— Vorliegender Textauszug —
Der Käufer eines Neuwagens, der Rechte wegen eines Mangels mit der Behauptung geltend macht, der Kraftstoffverbrauch seines Fahrzeugs sei deutlich höher als vom Hersteller angegeben, muss substanziiert darlegen, dass er den Kraftstoffverbrauch in einer Weise ermittelt hat, die einen Vergleich mit den in einem standardisierten Verfahren ermittelten Herstellerangaben ermöglicht. Dazu hat der Käufer insbesondere Einzelheiten zu den von ihm durchgeführten Fahrten vorzutragen (Straßenverhältnisse, Beladung des Fahrzeugs, Fahrtstrecke, gefahrene Geschwindigkeit, ermittelter Kraftstoffverbrauch).
OLG Naumburg, Urteil vom 25.10.2012 – 1 U 65/12
Sachverhalt: Der Kläger verlangt die Rückabwicklung eines mit der Beklagten geschlossenen Kfz-Kaufvertrags.
Er erwarb von der Beklagten einen Neuwagen zum Preis von 19.794,98 €. Im Verkaufsprospekt ist unter der Überschrift „Kraftstoffverbrauch und CO2– Ausstoß“ Folgendes angegeben:
Modell innerorts außerorts kombiniert … 6,6 l/100 km 4,7 l/100 km 5,3 l/100 km
In der Fußnote 3 heißt es:
„Gemäß EG-Verordnung 715/2007 in der gegenwärtig geltenden Fassung. Je nach Fahrweise, Straßen- und Verkehrsverhältnissen, Umwelteinflüssen, Zubehör, Fahrzeugzustand und Ausstattung ergeben sich in der Praxis Werte für den Kraftstoffverbrauch, die von den nach dieser Norm ermittelten Werten abweichen.“
Der Kläger, der einen zu hohen Kraftstoffverbrauch seines Fahrzeugs beanstandet, hat in der Klageschrift vorgetragen:
„Nach Übergabe des Pkw führte der Kläger durch Notieren der Fahrstrecke und der Tankmengen eigene Verbrauchsmessungen durch und kam zu dem Ergebnis, dass sein Fahrzeug deutlich mehr Kraftstoff verbrauchte. Tatsächlich musste er einen Verbrauch zwischen 9 und 10 l auf 100 km feststellen.
Beweis: Sachverständigengutachten“
Die Beklagte bestreitet, dass der Kraftstoffverbrauch des streitgegenständlichen Fahrzeugs um mehr als zehn Prozent höher sei als vom Fahrzeughersteller angegeben.

Erfasste Daten
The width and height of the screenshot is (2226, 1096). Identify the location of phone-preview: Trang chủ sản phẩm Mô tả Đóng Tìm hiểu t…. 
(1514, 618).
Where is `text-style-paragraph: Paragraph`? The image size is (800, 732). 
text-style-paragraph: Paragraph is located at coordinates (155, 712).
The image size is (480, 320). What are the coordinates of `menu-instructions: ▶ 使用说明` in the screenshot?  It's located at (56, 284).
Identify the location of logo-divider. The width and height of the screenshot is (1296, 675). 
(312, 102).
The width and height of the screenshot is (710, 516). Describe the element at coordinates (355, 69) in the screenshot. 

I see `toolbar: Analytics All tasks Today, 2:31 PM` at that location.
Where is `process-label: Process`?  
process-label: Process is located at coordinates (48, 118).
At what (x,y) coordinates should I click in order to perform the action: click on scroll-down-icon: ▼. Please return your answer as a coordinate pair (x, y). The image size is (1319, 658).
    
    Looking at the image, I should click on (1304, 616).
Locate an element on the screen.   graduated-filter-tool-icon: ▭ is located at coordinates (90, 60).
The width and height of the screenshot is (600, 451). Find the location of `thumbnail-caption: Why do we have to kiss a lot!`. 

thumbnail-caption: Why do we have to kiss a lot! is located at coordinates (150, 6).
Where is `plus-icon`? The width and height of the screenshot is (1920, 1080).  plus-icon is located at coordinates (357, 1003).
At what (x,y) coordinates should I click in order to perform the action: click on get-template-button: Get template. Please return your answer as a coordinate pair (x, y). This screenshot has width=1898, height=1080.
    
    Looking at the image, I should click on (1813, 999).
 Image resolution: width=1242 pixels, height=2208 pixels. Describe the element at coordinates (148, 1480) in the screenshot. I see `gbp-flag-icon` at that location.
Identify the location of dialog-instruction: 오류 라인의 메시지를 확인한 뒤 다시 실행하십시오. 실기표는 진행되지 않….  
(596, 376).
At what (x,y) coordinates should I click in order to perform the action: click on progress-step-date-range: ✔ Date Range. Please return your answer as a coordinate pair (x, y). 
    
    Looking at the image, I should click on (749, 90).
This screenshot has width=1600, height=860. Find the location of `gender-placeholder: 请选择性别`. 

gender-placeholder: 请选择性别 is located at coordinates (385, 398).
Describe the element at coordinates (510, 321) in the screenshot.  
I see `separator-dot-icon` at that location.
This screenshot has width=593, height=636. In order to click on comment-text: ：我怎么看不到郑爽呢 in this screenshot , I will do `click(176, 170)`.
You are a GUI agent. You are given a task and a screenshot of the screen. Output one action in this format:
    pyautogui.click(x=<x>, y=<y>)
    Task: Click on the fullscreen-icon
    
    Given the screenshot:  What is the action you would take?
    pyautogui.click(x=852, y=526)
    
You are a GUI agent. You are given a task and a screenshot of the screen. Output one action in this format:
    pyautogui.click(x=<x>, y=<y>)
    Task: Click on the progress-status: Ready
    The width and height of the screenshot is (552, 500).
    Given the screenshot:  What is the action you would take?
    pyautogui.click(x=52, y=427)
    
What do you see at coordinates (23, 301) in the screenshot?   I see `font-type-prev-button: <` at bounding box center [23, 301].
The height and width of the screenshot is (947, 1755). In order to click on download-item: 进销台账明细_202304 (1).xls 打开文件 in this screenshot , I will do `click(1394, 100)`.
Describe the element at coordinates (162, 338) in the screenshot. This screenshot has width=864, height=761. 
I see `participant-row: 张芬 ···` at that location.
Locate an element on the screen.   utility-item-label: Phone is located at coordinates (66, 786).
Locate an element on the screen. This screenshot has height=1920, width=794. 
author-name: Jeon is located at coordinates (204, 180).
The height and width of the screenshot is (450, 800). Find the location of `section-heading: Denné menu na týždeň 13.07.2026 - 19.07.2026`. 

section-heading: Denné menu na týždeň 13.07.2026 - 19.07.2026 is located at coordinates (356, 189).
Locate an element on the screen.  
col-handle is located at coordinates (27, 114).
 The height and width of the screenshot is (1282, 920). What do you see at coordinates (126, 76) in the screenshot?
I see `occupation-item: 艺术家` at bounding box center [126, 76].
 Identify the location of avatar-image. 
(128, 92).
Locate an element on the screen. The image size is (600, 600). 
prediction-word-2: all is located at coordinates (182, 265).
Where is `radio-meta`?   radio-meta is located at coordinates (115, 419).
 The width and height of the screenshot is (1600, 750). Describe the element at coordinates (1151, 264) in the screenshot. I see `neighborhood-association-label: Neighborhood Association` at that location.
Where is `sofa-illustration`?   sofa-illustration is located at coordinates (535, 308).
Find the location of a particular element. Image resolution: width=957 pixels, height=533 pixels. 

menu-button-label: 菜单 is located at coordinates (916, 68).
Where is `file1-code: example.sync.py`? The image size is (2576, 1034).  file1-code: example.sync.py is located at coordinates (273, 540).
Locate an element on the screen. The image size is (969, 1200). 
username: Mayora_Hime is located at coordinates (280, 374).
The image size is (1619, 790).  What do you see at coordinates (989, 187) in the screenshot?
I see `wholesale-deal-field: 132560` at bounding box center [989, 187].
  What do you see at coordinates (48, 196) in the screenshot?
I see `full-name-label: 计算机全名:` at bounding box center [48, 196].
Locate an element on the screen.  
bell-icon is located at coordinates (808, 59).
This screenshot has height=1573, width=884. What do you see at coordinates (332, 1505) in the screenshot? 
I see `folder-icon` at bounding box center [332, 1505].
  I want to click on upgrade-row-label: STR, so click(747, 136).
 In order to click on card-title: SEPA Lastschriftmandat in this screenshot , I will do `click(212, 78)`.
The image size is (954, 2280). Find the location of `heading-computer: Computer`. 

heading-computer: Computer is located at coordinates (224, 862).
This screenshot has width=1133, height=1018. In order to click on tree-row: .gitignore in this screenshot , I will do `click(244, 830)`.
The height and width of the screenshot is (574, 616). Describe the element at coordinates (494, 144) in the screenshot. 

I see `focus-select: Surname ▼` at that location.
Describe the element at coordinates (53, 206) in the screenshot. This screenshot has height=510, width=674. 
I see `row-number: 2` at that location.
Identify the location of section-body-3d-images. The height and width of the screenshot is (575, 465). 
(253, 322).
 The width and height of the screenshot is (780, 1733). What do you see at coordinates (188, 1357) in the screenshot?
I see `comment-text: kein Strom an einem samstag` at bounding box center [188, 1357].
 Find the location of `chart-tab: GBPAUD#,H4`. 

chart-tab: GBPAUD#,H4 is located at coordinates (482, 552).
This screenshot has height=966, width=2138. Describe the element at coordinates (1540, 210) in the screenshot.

— Aufgaben —
1) Beantworte anhand des Urteilsauszugs zum Kraftstoffverbrauch diese Fragen:
(a) Zu welchem Preis erwarb der Kläger den Neuwagen?
(b) Welchen kombinierten Verbrauch gibt der Verkaufsprospekt an?
(c) Welchen Verbrauch stellte der Kläger nach eigenem Vortrag bei seinen Messungen fest?
2) Kopiere aus dem Urteilsauszug zum Kraftstoffverbrauch wortgetreu den Abschnitt, der bei den Worten „OLG Naumburg, Urteil“ beginnt und nach den Worten „Beklagten geschlossenen Kfz-Kaufvertrags.“ endet.
3) Schreibe den Urteilsauszug zum Kraftstoffverbrauch im Anschluss an seinen letzten Satz weiter.
Die Datensätze haben mit dem Urteilsauszug zum Kraftstoffverbrauch nichts zu tun.

— Lösungen —
1)
(a) Zum Preis von 19.794,98 €.
(b) 5,3 l/100 km.
(c) Einen Verbrauch zwischen 9 und 10 l auf 100 km.

2)
OLG Naumburg, Urteil vom 25.10.2012 – 1 U 65/12
Sachverhalt: Der Kläger verlangt die Rückabwicklung eines mit der Beklagten geschlossenen Kfz-Kaufvertrags.

3)
Das Landgericht hat den Kläger darauf hingewiesen, dass sein Vortrag unsubstanziiert sein dürfte. Vereinzelnden Vortrag hat der Kläger nicht gehalten. Er ist unter Hinweis auf ein auszugsweise bei Reinking/Eggert (Der Autokauf, 11. Aufl., Rn. 610) zitiertes Urteil des OLG Schleswig vom 15.12.2004 – 9 U 120/03 – der Ansicht, er habe mit der Beschreibung des behaupteten Mangels seiner Darlegungslast genügt.
Das Landgericht hat die Klage abgewiesen und zur Begründung ausgeführt, dass der Kläger trotz des gerichtlichen Hinweises seiner Darlegungslast nicht genügt habe.
Gegen dieses Urteil wendet sich der Kläger mit der Berufung. Er hält keinen ergänzenden Sachvortrag, sondern macht unter erneutem Hinweis auf das genannte Urteil des OLG Schleswig geltend, dass er zum Kraftstoffverbrauch seines Fahrzeugs nicht mehr als das Vorgetragene darlegen müsse. Das Rechtsmittel hatte keinen Erfolg.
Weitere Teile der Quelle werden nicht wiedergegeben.